-- BEGIN Supplied material --

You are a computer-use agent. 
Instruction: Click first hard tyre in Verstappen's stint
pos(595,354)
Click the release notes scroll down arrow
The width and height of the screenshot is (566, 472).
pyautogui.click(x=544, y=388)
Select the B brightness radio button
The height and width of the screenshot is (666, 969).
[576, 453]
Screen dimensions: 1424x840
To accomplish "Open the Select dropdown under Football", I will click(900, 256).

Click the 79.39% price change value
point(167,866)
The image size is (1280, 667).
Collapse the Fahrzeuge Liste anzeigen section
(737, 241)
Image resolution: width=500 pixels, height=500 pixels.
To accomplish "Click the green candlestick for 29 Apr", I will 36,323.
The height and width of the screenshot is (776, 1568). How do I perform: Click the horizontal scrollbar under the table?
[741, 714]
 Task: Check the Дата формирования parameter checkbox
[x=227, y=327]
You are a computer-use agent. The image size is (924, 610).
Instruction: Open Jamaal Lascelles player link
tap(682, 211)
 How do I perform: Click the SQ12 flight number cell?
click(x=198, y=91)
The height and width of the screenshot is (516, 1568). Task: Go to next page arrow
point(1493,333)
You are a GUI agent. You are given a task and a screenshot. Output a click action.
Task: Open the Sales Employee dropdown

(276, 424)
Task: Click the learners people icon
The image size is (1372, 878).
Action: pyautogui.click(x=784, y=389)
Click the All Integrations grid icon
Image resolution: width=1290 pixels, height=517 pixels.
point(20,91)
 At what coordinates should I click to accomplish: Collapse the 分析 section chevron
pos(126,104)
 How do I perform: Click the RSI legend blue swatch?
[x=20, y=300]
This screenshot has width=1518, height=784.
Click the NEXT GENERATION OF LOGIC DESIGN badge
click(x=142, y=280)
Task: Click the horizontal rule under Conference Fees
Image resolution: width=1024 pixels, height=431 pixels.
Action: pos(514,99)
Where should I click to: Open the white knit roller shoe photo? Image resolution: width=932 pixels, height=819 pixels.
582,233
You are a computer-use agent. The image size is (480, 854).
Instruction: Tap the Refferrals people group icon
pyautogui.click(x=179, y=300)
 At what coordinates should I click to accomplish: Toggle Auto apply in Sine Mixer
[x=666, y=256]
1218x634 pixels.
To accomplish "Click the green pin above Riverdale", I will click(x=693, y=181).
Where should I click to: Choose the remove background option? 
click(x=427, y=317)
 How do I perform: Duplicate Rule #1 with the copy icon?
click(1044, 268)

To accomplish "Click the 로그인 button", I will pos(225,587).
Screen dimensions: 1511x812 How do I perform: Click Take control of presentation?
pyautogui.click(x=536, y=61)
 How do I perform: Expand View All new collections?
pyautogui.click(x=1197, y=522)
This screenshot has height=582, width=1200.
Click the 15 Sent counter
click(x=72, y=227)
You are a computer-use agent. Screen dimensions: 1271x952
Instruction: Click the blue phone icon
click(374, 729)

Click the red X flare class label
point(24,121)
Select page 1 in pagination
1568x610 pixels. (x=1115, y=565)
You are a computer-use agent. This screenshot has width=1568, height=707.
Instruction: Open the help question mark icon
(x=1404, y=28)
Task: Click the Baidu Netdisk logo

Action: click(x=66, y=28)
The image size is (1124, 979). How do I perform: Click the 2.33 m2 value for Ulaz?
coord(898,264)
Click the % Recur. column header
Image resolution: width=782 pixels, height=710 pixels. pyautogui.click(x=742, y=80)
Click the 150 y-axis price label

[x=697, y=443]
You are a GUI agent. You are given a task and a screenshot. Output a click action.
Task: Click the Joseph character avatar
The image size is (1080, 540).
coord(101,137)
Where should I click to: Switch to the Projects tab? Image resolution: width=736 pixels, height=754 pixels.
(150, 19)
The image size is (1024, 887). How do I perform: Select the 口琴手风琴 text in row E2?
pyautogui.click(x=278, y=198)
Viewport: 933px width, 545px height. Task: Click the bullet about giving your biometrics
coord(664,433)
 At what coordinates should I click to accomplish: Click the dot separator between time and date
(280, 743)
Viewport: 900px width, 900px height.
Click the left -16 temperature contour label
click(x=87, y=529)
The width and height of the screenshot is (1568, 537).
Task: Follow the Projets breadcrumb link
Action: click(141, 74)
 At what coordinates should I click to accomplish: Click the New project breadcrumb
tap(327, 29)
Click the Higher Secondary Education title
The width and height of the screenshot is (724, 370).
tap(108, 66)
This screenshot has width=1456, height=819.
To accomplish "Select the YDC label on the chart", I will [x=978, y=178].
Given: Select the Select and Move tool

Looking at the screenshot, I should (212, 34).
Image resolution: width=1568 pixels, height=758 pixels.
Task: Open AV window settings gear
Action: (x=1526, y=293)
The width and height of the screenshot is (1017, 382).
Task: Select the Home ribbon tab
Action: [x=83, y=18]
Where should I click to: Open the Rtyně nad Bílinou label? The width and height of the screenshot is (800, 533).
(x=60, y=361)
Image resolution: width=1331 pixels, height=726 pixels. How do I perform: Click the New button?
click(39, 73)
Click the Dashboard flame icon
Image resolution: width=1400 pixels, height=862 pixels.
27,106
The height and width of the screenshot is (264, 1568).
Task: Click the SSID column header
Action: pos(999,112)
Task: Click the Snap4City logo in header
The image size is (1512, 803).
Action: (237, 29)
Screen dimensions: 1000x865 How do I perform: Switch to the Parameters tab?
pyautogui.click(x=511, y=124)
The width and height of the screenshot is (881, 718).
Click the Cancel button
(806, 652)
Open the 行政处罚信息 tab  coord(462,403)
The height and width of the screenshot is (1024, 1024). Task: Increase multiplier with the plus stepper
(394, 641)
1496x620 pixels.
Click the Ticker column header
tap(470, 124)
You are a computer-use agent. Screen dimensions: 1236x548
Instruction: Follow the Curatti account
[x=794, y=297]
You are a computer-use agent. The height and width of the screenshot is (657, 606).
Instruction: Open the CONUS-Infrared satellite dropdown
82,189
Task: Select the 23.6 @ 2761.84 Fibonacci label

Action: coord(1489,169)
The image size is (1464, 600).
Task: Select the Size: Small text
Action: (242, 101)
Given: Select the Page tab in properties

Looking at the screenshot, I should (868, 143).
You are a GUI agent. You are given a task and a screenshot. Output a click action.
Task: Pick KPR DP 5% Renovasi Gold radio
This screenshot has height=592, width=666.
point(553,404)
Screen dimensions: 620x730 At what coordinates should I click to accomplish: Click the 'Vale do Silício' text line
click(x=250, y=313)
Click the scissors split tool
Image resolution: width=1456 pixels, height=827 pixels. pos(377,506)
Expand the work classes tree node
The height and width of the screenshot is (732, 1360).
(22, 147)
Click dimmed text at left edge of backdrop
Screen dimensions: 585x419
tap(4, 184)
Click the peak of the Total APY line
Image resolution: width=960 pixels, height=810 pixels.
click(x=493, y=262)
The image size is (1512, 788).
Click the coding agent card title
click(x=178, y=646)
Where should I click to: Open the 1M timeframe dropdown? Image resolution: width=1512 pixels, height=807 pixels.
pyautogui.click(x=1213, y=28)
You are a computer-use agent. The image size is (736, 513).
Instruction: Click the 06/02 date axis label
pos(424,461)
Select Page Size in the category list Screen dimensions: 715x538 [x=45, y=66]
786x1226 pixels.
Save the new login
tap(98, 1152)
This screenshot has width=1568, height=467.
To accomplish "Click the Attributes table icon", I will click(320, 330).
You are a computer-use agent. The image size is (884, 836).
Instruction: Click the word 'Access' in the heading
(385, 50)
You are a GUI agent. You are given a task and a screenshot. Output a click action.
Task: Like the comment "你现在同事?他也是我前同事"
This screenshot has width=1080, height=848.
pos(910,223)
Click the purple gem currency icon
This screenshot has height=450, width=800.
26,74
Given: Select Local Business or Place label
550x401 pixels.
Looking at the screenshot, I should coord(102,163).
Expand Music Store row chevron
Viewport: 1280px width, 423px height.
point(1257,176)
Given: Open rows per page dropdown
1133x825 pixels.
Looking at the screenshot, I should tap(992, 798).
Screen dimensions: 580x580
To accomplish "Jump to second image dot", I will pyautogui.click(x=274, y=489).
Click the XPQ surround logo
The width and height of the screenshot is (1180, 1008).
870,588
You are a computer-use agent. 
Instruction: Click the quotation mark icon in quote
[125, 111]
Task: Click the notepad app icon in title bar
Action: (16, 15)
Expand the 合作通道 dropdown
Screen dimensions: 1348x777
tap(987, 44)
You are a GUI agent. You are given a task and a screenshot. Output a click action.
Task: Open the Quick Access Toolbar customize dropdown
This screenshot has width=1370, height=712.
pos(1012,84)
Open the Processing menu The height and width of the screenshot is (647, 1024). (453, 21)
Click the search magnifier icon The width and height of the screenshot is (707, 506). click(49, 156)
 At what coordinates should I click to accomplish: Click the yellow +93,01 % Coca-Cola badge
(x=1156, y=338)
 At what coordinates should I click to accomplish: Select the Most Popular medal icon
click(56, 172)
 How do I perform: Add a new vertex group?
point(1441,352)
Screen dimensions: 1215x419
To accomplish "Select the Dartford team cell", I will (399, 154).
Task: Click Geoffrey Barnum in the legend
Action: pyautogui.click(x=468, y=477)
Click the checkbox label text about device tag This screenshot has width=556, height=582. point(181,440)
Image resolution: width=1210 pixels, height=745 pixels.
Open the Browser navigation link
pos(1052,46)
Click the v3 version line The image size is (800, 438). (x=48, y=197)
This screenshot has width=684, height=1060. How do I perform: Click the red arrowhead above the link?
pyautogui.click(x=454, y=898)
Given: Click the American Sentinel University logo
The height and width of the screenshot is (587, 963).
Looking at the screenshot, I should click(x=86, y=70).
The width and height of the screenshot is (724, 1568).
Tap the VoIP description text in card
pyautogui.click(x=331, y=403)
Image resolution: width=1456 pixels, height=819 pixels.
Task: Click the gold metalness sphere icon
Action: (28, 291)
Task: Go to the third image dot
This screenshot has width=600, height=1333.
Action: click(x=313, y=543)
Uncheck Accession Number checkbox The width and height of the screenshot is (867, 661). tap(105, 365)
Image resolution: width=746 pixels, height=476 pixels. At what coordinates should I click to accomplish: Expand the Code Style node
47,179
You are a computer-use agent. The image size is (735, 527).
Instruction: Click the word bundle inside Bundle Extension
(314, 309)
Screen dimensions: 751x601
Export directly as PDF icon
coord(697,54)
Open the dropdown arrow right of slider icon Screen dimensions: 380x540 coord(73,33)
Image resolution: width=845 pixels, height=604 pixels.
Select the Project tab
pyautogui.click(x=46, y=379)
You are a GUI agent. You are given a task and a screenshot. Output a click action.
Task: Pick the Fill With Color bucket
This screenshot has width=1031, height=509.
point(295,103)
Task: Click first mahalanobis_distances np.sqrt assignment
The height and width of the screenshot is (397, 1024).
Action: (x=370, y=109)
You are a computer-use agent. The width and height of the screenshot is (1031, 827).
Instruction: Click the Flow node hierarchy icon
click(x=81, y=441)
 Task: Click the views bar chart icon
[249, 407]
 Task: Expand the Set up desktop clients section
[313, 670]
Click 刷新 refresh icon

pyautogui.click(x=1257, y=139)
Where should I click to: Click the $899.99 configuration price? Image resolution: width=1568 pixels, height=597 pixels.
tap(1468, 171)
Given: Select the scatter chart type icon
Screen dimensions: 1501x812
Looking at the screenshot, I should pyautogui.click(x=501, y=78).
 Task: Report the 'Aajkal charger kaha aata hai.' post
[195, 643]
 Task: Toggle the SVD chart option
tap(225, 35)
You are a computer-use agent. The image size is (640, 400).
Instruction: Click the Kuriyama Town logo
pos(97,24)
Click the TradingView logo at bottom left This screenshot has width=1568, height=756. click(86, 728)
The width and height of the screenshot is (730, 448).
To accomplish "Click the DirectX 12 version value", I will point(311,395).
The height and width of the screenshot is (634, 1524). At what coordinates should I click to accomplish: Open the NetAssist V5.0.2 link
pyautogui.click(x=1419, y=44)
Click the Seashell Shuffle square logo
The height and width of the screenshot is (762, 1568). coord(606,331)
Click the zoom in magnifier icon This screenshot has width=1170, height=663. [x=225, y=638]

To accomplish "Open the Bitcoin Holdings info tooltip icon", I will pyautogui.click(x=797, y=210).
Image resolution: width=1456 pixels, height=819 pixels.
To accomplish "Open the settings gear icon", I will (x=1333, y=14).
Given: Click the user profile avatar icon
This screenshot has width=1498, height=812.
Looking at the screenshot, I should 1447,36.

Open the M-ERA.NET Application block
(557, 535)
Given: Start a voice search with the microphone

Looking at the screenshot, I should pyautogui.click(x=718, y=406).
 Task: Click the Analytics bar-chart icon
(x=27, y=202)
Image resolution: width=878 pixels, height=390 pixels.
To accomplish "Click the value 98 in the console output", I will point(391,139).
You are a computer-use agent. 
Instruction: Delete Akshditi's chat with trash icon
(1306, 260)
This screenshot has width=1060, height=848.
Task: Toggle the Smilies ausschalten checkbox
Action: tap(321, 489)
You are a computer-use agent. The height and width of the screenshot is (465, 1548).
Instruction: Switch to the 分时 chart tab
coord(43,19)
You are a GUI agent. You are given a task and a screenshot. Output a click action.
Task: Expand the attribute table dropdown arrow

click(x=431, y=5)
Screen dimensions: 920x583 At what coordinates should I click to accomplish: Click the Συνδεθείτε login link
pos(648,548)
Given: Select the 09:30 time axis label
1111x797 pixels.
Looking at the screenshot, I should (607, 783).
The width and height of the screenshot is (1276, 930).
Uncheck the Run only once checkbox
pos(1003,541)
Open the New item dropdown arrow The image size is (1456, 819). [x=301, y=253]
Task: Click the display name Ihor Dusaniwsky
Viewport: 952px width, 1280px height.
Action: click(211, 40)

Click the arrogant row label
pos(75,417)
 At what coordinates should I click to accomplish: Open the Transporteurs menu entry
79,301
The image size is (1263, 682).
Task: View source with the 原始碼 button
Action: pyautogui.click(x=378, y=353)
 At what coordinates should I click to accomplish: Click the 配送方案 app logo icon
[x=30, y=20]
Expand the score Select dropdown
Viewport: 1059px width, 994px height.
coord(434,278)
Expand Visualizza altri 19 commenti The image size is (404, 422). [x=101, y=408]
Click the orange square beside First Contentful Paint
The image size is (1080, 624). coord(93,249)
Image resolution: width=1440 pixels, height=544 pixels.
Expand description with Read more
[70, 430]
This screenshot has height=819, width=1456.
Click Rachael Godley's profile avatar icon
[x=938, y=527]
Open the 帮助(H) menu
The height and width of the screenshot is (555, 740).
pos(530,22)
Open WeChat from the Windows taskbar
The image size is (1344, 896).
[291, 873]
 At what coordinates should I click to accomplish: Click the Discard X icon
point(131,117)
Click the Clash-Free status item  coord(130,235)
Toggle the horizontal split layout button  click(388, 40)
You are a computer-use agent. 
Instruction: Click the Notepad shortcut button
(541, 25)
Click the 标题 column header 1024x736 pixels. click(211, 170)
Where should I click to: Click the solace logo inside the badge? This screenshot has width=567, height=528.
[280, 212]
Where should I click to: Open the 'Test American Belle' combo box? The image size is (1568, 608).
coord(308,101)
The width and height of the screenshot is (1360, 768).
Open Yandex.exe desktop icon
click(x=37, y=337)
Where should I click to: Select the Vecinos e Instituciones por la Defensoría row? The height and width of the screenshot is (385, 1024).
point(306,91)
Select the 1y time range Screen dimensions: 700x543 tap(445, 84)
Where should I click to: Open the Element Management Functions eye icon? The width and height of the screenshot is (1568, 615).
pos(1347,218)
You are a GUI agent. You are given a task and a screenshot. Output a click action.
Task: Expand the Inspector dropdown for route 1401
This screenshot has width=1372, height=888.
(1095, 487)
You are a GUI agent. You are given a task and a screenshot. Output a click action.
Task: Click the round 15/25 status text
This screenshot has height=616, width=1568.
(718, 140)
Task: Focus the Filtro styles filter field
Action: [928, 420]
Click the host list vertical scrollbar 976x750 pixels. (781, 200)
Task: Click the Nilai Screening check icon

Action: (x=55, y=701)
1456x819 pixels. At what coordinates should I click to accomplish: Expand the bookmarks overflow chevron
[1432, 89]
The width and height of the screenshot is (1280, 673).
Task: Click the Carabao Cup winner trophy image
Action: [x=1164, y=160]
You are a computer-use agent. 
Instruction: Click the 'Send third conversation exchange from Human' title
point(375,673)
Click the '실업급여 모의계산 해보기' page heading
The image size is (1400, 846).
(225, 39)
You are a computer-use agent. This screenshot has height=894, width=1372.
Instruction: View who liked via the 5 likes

-- END Supplied material --

» **What needs to be done**: Rewrite only the lines from the one containing "Viewport: 900px width, 900px height." through the one containing "will [x=978, y=178].", inclusive, replacing "contour label" with "isotherm label" and leaving everything else unchanged.

» **In response**:
Viewport: 900px width, 900px height.
Click the left -16 temperature isotherm label
click(x=87, y=529)
The width and height of the screenshot is (1568, 537).
Task: Follow the Projets breadcrumb link
Action: click(141, 74)
 At what coordinates should I click to accomplish: Click the New project breadcrumb
tap(327, 29)
Click the Higher Secondary Education title
The width and height of the screenshot is (724, 370).
tap(108, 66)
This screenshot has width=1456, height=819.
To accomplish "Select the YDC label on the chart", I will [x=978, y=178].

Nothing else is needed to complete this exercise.